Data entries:
——

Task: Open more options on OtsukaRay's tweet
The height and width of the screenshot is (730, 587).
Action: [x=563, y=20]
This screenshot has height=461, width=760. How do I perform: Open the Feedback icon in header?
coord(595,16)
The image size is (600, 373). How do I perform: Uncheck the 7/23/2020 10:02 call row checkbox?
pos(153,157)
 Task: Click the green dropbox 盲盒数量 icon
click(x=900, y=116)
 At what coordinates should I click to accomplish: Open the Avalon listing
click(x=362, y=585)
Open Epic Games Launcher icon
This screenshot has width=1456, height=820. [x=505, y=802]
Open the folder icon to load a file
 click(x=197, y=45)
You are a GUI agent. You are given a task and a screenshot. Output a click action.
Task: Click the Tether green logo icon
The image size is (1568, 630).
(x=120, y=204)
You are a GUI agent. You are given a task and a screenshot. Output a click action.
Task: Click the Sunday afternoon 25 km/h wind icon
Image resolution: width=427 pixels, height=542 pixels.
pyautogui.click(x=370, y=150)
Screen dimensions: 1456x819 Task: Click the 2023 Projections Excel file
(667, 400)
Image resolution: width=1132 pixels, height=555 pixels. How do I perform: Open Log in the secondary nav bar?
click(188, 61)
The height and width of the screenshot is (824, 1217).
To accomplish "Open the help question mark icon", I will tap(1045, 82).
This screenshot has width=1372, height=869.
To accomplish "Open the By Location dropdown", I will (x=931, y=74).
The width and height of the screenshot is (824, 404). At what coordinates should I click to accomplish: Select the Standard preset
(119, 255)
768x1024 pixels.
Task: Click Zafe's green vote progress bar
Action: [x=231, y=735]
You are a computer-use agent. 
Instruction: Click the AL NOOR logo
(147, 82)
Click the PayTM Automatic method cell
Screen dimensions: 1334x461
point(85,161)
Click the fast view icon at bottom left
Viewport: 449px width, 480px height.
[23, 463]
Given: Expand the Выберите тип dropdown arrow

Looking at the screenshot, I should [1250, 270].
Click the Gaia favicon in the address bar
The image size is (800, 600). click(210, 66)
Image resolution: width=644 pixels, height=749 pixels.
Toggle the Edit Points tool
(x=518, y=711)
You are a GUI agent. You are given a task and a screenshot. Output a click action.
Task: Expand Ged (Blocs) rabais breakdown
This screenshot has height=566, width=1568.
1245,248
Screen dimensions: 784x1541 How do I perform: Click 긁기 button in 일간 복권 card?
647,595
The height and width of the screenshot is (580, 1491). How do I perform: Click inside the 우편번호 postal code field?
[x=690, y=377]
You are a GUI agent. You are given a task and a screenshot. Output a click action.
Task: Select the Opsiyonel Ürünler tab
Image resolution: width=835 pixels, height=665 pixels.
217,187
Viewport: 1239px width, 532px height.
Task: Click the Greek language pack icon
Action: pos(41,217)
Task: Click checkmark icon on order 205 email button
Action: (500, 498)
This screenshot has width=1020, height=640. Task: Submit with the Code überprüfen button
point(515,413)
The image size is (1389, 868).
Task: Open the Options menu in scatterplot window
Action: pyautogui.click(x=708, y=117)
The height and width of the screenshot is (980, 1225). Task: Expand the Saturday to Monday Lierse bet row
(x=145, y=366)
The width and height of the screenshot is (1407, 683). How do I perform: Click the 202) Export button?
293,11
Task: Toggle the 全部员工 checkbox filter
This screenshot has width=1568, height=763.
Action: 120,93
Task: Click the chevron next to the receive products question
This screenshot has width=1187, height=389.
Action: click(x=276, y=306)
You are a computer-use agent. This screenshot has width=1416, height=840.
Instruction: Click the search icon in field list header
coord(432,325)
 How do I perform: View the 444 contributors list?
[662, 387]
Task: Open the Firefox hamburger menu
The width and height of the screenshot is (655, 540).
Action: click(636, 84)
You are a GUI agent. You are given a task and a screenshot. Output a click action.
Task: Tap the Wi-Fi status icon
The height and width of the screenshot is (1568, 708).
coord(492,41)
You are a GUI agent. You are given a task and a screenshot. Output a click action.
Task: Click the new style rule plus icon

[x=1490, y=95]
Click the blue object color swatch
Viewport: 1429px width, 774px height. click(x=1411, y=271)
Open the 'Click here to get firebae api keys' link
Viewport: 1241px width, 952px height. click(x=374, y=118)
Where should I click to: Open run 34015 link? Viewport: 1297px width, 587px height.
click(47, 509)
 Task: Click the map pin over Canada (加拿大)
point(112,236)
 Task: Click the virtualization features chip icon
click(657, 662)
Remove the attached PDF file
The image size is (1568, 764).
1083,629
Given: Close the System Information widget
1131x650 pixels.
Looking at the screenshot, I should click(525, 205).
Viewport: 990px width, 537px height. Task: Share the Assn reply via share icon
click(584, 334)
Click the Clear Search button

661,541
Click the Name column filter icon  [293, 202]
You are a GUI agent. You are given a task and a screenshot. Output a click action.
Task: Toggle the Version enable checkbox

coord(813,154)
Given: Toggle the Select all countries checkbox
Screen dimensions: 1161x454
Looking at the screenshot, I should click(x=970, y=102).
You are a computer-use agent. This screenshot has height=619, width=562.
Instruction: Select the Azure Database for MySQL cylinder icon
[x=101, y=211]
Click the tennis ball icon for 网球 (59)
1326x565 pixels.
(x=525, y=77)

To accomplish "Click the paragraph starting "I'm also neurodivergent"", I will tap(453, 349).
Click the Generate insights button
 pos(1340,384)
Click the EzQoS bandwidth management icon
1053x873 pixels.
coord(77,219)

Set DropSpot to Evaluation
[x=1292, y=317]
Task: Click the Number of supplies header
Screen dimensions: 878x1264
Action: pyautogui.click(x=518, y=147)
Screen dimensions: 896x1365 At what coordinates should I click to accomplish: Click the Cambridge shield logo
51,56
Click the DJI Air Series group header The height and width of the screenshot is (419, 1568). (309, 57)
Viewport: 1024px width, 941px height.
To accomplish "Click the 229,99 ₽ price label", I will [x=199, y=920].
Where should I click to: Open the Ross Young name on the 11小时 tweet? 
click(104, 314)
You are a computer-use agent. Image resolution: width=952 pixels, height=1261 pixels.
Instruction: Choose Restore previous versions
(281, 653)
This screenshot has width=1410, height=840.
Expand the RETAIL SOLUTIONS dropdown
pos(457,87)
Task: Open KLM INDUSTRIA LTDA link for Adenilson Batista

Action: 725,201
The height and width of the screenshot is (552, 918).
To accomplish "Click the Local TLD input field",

——

§ EXERCISE OBJECTIVE
Using the entries above, find all lines with "question". Copy them.

§ SOLUTION FOR THIS EXERCISE
To accomplish "Open the help question mark icon", I will tap(1045, 82).
Task: Click the chevron next to the receive products question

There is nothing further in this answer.